• **EXTRACTED MATERIAL**:
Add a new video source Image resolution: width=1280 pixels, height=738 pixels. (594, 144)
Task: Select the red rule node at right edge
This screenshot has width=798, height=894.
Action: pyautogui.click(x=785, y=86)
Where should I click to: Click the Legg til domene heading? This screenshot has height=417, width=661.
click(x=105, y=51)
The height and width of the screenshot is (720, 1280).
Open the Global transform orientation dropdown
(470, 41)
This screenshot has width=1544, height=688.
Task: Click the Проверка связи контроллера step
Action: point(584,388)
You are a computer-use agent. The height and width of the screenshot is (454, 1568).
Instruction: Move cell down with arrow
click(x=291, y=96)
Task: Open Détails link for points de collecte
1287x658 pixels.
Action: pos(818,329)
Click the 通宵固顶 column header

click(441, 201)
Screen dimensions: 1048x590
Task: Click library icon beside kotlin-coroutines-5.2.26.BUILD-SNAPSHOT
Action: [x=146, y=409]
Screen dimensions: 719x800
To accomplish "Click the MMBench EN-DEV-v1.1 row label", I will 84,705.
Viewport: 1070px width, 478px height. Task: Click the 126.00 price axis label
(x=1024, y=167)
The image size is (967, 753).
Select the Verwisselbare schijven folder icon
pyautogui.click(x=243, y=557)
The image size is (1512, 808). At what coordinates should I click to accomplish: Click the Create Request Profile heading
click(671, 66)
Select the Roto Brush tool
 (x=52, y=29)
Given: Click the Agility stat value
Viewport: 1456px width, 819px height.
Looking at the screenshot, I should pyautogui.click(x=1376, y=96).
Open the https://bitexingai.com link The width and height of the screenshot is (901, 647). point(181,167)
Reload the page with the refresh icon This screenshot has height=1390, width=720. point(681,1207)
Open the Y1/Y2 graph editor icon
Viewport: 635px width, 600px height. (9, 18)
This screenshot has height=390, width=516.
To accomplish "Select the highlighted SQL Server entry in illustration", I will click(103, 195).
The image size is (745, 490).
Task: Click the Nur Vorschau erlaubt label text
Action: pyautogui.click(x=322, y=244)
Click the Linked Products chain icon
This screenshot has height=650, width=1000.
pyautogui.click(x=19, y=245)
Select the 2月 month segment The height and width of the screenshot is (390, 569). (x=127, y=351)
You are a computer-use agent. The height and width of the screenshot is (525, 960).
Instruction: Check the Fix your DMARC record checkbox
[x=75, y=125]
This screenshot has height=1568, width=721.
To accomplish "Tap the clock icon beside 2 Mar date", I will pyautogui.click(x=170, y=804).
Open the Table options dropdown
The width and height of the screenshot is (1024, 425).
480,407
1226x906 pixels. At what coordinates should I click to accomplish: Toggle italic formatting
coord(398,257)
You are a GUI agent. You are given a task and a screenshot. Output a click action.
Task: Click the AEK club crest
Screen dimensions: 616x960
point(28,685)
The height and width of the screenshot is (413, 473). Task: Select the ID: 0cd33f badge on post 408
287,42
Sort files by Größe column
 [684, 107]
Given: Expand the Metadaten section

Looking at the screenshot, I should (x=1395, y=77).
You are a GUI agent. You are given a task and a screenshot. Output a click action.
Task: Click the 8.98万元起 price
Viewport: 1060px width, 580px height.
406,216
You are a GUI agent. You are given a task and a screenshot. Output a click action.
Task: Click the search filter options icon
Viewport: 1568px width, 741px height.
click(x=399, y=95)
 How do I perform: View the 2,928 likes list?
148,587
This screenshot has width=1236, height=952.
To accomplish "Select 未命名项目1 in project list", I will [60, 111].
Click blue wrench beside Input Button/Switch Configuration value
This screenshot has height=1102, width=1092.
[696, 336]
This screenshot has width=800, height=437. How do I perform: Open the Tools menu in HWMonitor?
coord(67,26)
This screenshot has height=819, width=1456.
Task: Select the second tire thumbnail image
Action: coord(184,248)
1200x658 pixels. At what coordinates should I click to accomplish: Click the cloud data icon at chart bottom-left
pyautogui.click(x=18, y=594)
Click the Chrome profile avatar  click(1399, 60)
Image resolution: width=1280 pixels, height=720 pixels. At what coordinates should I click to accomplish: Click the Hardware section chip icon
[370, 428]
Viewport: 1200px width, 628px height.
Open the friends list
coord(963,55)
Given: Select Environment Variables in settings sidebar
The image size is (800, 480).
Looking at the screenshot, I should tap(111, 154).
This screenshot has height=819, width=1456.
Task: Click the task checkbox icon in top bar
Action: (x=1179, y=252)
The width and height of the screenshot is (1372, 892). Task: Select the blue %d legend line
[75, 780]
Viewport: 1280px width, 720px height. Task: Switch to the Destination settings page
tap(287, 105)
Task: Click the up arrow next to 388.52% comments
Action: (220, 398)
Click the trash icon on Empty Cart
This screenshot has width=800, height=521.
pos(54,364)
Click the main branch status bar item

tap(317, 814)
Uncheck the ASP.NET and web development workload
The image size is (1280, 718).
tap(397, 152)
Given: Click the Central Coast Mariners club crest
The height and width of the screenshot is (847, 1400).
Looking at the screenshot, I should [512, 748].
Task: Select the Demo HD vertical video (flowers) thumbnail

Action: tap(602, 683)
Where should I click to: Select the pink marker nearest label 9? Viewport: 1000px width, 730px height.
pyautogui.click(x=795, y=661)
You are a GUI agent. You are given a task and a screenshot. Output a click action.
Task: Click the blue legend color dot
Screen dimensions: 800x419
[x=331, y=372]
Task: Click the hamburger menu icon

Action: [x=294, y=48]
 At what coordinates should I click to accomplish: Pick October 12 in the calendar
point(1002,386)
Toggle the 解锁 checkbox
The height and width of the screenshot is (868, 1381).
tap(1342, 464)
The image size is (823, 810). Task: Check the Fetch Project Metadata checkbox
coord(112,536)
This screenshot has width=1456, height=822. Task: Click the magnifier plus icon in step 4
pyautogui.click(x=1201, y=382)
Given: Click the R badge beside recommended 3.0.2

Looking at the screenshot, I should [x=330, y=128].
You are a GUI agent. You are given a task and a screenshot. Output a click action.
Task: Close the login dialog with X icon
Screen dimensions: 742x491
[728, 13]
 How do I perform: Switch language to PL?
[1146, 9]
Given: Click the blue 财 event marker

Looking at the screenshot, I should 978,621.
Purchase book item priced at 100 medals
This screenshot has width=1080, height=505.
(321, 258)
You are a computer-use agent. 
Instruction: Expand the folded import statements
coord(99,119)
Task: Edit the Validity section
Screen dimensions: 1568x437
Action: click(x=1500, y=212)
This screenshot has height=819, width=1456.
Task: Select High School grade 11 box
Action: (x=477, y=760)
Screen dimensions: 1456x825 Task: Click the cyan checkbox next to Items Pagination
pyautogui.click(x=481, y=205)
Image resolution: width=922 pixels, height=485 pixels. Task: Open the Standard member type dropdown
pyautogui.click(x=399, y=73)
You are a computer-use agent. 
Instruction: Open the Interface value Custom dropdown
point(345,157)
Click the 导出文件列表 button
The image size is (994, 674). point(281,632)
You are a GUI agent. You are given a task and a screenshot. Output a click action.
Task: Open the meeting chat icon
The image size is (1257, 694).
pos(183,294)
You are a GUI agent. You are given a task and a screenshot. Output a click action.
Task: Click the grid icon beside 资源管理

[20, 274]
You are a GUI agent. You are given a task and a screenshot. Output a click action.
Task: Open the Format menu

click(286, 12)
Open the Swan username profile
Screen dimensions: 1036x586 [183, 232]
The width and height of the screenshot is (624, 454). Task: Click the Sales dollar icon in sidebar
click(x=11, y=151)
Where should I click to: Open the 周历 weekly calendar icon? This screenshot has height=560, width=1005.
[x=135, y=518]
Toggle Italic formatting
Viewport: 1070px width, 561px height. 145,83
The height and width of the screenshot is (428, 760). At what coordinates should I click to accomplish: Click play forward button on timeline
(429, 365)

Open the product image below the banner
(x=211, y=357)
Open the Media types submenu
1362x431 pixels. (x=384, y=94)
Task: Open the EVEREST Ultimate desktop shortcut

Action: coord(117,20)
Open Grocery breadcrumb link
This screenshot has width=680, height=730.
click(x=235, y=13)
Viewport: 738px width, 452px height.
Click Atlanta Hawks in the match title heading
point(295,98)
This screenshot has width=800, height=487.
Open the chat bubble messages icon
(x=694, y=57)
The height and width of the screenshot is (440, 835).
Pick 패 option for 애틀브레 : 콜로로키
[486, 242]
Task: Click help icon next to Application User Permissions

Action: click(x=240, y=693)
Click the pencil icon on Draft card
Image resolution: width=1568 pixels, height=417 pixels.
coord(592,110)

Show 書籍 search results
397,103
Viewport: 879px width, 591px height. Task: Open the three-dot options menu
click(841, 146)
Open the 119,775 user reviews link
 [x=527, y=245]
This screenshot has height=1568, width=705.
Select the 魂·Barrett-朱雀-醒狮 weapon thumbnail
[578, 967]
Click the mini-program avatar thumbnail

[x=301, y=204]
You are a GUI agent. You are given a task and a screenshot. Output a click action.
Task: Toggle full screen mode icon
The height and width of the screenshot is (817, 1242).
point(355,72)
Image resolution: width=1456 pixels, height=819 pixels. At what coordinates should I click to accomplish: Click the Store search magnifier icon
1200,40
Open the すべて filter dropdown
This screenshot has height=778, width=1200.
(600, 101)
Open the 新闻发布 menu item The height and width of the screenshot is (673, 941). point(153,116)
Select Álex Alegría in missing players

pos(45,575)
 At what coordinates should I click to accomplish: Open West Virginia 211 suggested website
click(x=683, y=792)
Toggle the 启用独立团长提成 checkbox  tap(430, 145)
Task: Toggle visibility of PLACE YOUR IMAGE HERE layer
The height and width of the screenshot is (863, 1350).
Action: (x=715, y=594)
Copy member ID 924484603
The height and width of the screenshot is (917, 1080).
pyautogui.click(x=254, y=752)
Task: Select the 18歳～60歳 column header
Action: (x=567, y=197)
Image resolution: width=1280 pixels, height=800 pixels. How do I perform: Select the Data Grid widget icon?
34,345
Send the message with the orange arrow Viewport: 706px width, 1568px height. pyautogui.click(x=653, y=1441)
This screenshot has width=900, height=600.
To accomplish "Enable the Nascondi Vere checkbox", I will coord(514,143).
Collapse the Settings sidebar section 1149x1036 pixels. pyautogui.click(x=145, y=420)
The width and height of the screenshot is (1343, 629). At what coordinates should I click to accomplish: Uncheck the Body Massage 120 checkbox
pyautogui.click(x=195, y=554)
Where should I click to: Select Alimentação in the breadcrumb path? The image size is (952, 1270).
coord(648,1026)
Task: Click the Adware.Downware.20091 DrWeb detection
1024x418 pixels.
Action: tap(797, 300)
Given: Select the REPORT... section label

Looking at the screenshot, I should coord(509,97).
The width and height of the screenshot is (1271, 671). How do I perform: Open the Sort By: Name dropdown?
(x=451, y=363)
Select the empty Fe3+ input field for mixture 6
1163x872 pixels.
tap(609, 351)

• **INSTRUCTIONS FOR THE TASK**: Please reproduce the material above word for word, starting at the line that contains "The width and height of the screenshot is (1271, 671)." and ending with its final line.

• **SOLUTION FOR THIS EXERCISE**:
The width and height of the screenshot is (1271, 671). How do I perform: Open the Sort By: Name dropdown?
(x=451, y=363)
Select the empty Fe3+ input field for mixture 6
1163x872 pixels.
tap(609, 351)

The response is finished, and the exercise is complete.